▶ [Texto proporcionado]

• • •

Ese fue el caso de Napoleón Bonaparte. Tenía ingenio, dinero y, además, una desbordante pasión por los libros que le hacía llevarlos consigo en grandes cantidades cuando estaba de viaje. Según Louis Barbier, uno de los bibliotecarios del Louvre, Napoleón solía llevar consigo los libros que necesitaba en varias cajas que contenían unos sesenta volúmenes cada una. En un primer momento las cajas estaban hechas de caoba, con diferentes estantes y forrados de cuero verde o terciopelo, pero como no eran lo suficientemente fuertes como para soportar los golpes de los viajes, se empezaron a fabricar de roble y recubiertas de cuero.

Al principio Napoleón dispuso un catálogo con un número correspondiente a cada volumen, de modo que no hubiera problemas para seleccionar los libros que quería, pero como sucedía que muchos de los libros que quería consultar no estaban incluidos en la colección, por razones de espacio, el 8 de julio de 1803 dio órdenes muy específicas para que se construyera una biblioteca portátil de mil volúmenes, con dimensiones reducidas e impresión muy cuidada. Veamos un extracto de la carta:

Bayona, 17 de julio de 1808. El Emperador desea conformar una biblioteca de viaje con 1.000 volúmenes en 12mo pequeño [formato de página de unos 13x20cm] e impresos con una tipografía bonita. Es la intención de su Majestad disponer de estos trabajos impresos para un uso especial y con el objetivo de economizar espacio no deben poseer márgenes. Deben contener [cada volumen] entre 500 y 600 páginas y estar encuadernados con cubiertas y lomos lo más flexible posible. Debe haber 40 obras de religión, 40 obras dramáticas, 40 obras épicas y 60 de otras poesías, 100 novelas y 60 volúmenes de historia. El resto serán memorias históricas de todas las épocas.

• • •

▶ [Datos de origen]
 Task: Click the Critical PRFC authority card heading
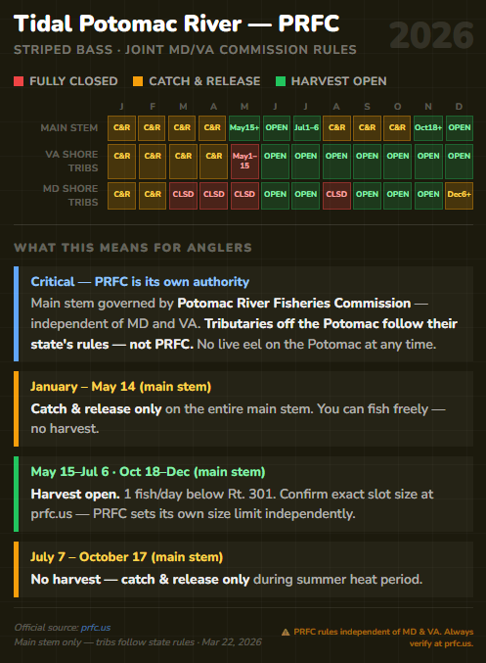tap(140, 282)
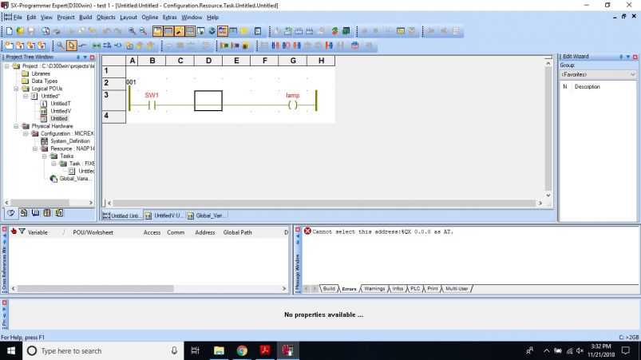Collapse the Logical POUs tree node
Viewport: 641px width, 360px height.
[x=16, y=89]
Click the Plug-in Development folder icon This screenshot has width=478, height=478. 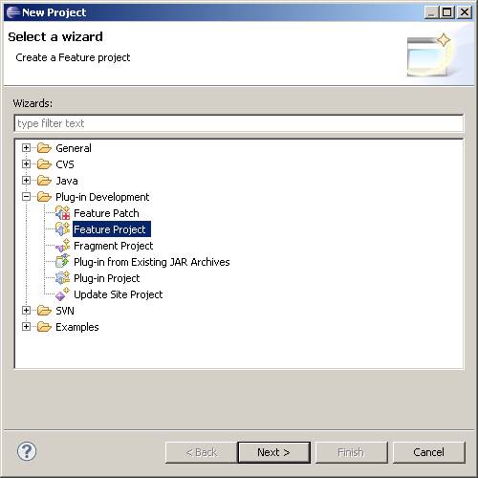click(x=44, y=197)

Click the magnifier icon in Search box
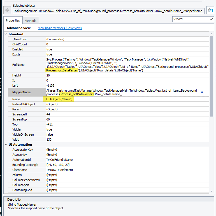[x=211, y=19]
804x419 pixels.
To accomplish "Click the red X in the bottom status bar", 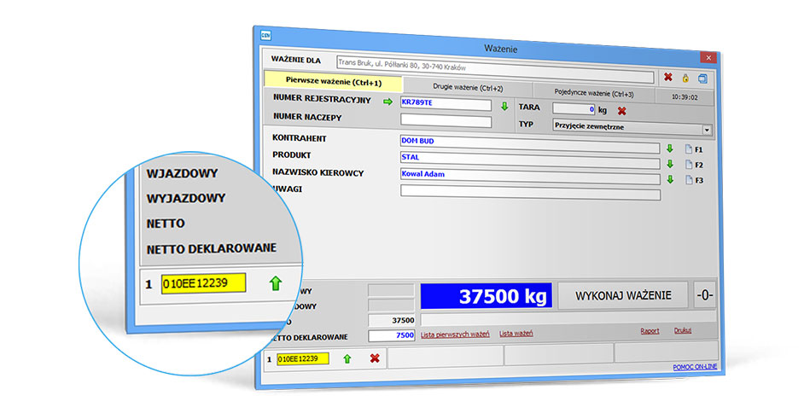I will click(x=374, y=359).
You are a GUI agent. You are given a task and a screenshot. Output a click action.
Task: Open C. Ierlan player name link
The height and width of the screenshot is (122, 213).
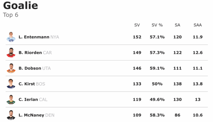(x=28, y=99)
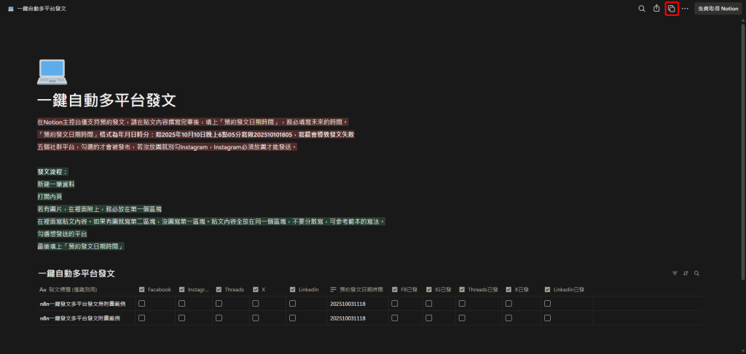746x354 pixels.
Task: Check Facebook box for 無附圖範例 row
Action: coord(142,303)
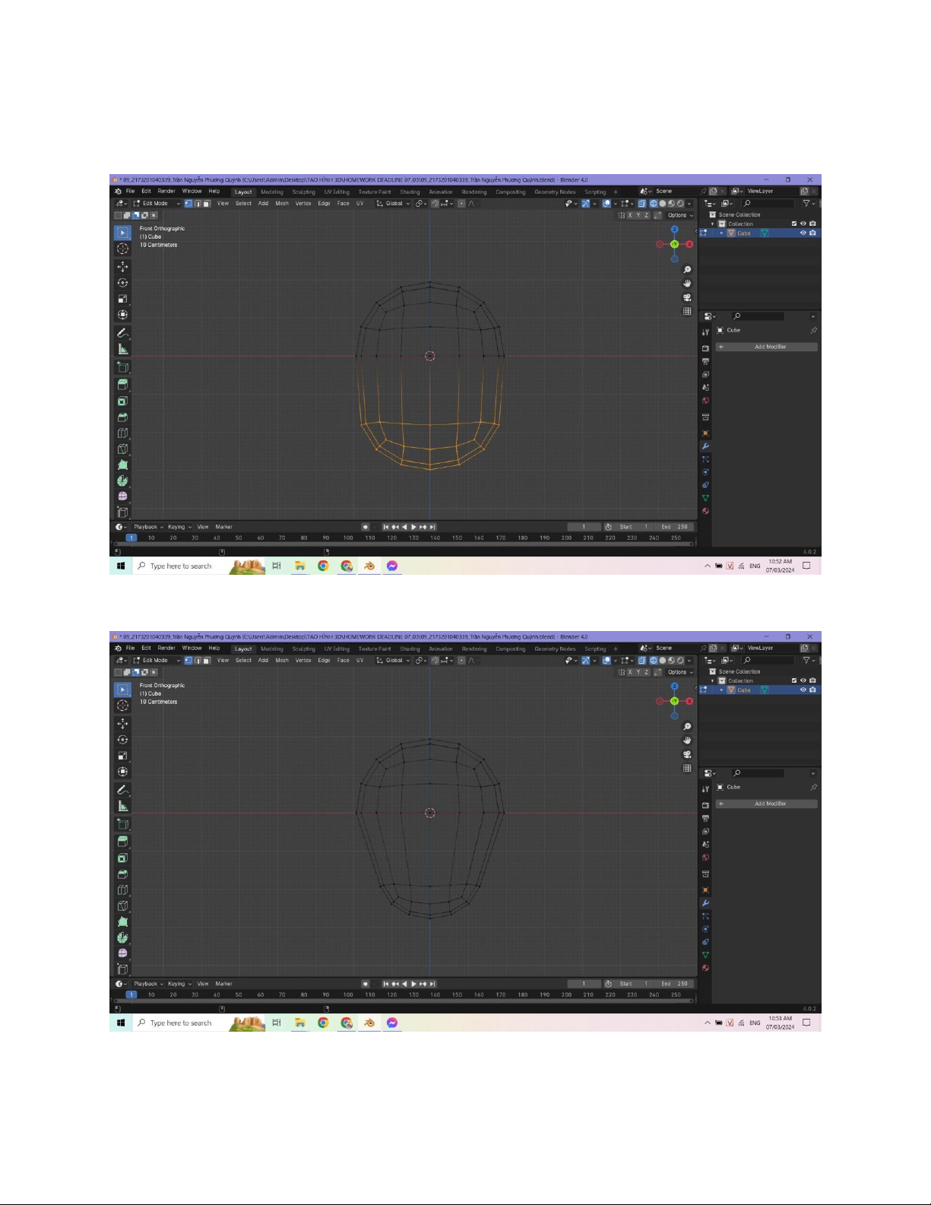
Task: Click the zoom magnifier icon in the top viewport
Action: pos(687,270)
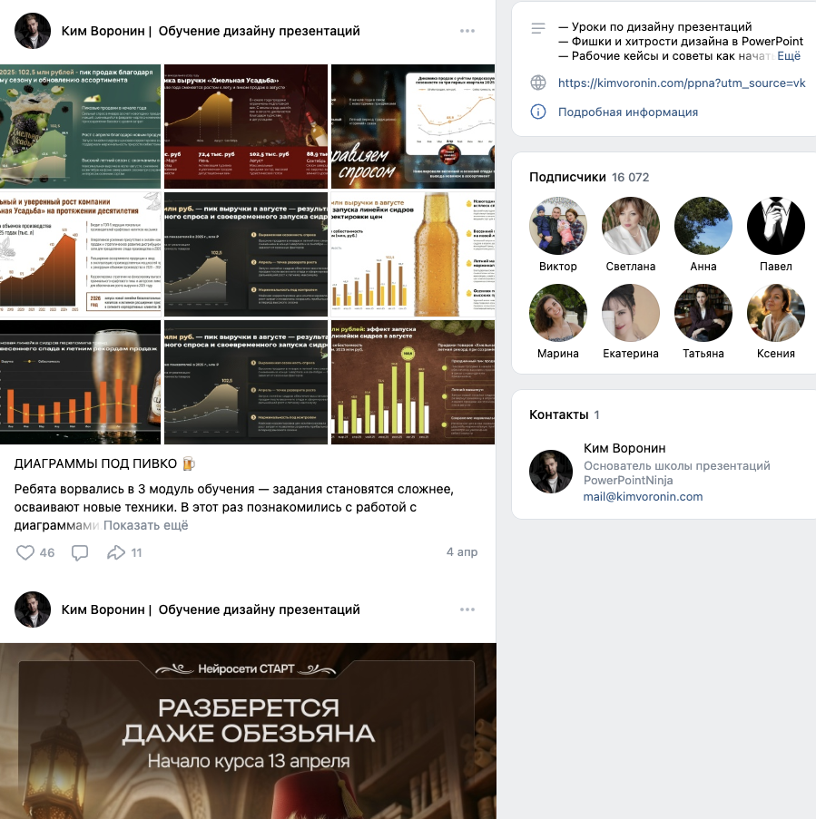816x819 pixels.
Task: Open Подробная информация link
Action: pos(628,112)
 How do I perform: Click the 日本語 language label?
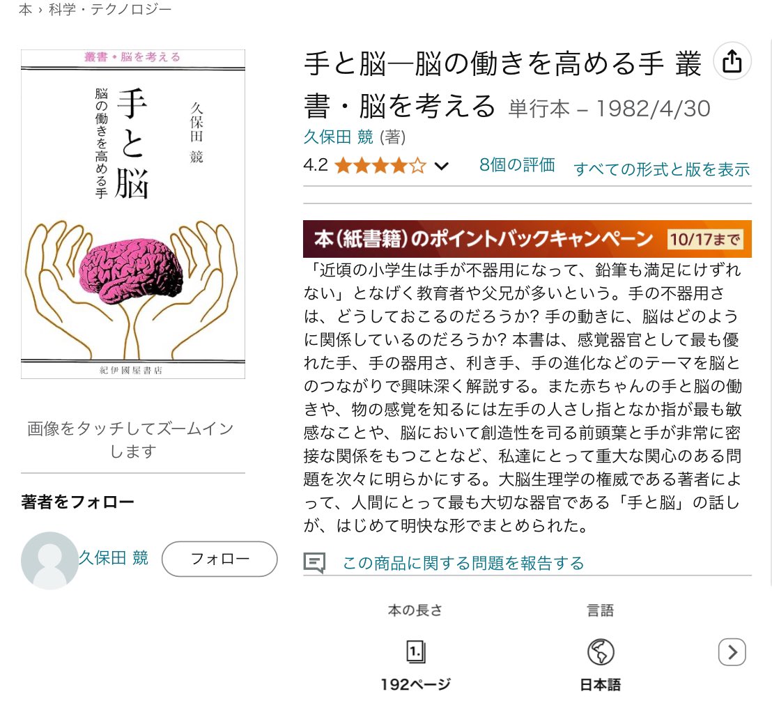tap(600, 685)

• • •

▶ [Tarea solicitada]
Reproduce sin cambios todo lo que va desde "Bayona, 17 de" hasta "todas las épocas." en el texto sobre la biblioteca de viaje de Napoleón. El listado no guarda ninguna relación con el texto sobre la biblioteca de viaje de Napoleón.

▶ [Resultado]
Bayona, 17 de julio de 1808. El Emperador desea conformar una biblioteca de viaje con 1.000 volúmenes en 12mo pequeño [formato de página de unos 13x20cm] e impresos con una tipografía bonita. Es la intención de su Majestad disponer de estos trabajos impresos para un uso especial y con el objetivo de economizar espacio no deben poseer márgenes. Deben contener [cada volumen] entre 500 y 600 páginas y estar encuadernados con cubiertas y lomos lo más flexible posible. Debe haber 40 obras de religión, 40 obras dramáticas, 40 obras épicas y 60 de otras poesías, 100 novelas y 60 volúmenes de historia. El resto serán memorias históricas de todas las épocas.